Yankees Running Out of Jerseys So Quickly They May Be Forced to Play Shirts vs. Skins

A fan wearing a Derek Jeter jersey stands outside of Yankee Stadium prior to his last game there on September 25, 2014 the Bronx borough of New York City. (Photo by Mike Stobe/Getty Images)
Photo: Mike Stobe/Getty Images

By the end of the summer, the New York Yankees will have retired 21 jersey numbers since 1939. Once Derek Jeter retires, they’ll lose another. The fact that a zero has never been worn by a member of the team makes the list of unattainable numbers even longer. A backup shortstop told the New York Times, “They’re going to have to go to triple digits pretty soon. I don’t think they want to have to go to negative numbers.” According to the equipment manager’s color-coded list, the only available numbers are 38, 50, 57, and 69. No other baseball franchise comes close; the St.
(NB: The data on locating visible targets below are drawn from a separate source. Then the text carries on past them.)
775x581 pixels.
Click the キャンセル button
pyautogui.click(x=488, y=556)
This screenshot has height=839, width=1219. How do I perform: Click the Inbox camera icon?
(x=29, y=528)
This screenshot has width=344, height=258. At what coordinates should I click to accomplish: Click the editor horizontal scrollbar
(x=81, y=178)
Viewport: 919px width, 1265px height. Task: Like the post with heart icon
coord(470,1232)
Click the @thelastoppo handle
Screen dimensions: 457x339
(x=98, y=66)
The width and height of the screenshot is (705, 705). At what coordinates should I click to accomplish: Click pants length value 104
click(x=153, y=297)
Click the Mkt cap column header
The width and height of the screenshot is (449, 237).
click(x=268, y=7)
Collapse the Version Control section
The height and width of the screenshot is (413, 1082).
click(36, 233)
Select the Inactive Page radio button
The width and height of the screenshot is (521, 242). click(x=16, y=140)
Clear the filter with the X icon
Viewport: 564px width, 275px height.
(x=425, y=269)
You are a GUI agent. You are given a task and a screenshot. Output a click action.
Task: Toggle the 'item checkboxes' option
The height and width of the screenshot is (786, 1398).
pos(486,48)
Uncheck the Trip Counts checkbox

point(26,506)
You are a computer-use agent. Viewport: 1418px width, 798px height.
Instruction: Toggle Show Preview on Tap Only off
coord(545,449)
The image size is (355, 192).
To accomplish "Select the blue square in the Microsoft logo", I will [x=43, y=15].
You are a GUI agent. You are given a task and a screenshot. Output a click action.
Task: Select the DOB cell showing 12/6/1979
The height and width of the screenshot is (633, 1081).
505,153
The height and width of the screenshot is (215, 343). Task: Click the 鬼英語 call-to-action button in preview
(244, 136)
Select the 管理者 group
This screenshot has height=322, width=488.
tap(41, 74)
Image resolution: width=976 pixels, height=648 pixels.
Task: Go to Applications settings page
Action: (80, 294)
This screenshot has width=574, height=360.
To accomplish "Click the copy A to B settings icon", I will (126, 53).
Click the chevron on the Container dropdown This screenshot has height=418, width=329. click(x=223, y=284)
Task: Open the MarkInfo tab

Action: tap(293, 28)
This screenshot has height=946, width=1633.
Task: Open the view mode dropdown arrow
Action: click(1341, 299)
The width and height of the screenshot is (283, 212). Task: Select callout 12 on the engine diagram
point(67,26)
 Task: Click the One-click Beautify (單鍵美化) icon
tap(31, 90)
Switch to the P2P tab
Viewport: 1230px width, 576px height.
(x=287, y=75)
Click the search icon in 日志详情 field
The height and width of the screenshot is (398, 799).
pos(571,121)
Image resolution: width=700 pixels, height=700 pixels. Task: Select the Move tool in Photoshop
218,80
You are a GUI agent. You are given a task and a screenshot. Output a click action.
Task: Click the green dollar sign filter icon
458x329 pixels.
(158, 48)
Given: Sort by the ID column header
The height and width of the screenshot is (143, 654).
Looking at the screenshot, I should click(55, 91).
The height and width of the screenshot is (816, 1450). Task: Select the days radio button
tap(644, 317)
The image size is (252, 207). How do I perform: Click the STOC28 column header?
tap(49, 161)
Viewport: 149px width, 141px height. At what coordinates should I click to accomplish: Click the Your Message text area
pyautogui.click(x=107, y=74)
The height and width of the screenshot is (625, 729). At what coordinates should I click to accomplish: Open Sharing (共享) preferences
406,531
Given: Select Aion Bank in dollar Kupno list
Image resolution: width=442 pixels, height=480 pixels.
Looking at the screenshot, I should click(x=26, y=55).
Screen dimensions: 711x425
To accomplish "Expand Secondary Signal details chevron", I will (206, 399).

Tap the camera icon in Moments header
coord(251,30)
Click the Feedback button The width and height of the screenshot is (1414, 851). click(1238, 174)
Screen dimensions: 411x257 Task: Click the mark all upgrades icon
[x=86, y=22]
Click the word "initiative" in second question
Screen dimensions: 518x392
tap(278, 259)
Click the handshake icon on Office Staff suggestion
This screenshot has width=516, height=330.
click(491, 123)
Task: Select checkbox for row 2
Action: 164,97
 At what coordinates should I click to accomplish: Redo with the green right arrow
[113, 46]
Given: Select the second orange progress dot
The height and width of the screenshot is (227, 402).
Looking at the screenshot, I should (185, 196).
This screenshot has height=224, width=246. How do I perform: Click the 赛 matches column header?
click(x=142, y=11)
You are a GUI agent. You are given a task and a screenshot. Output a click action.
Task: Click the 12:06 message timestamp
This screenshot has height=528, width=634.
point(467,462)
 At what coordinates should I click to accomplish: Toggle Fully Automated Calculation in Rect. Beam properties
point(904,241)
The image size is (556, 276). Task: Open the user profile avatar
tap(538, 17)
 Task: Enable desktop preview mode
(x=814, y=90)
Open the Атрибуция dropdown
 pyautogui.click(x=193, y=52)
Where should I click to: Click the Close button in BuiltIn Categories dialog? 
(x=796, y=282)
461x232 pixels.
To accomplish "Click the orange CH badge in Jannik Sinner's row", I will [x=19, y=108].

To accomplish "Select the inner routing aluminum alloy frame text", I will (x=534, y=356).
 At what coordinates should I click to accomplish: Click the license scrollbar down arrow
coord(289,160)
Louis Cardinals have second place in this weird contest, with 13 decommissioned numbers. Given current conditions — and controlling for factors like the number of times a pun about the Yankees appears in the New York Post, the decibel level of insults hurled by the Boston Red Sox at Yankee Stadium on a random evening in September, and the average number of Yankee jerseys being worn at Times Square at 3:21 p.m. — it appears that the Yankees will be able to celebrate its bicentennial by retiring the numbers 1776, -42, and 58008.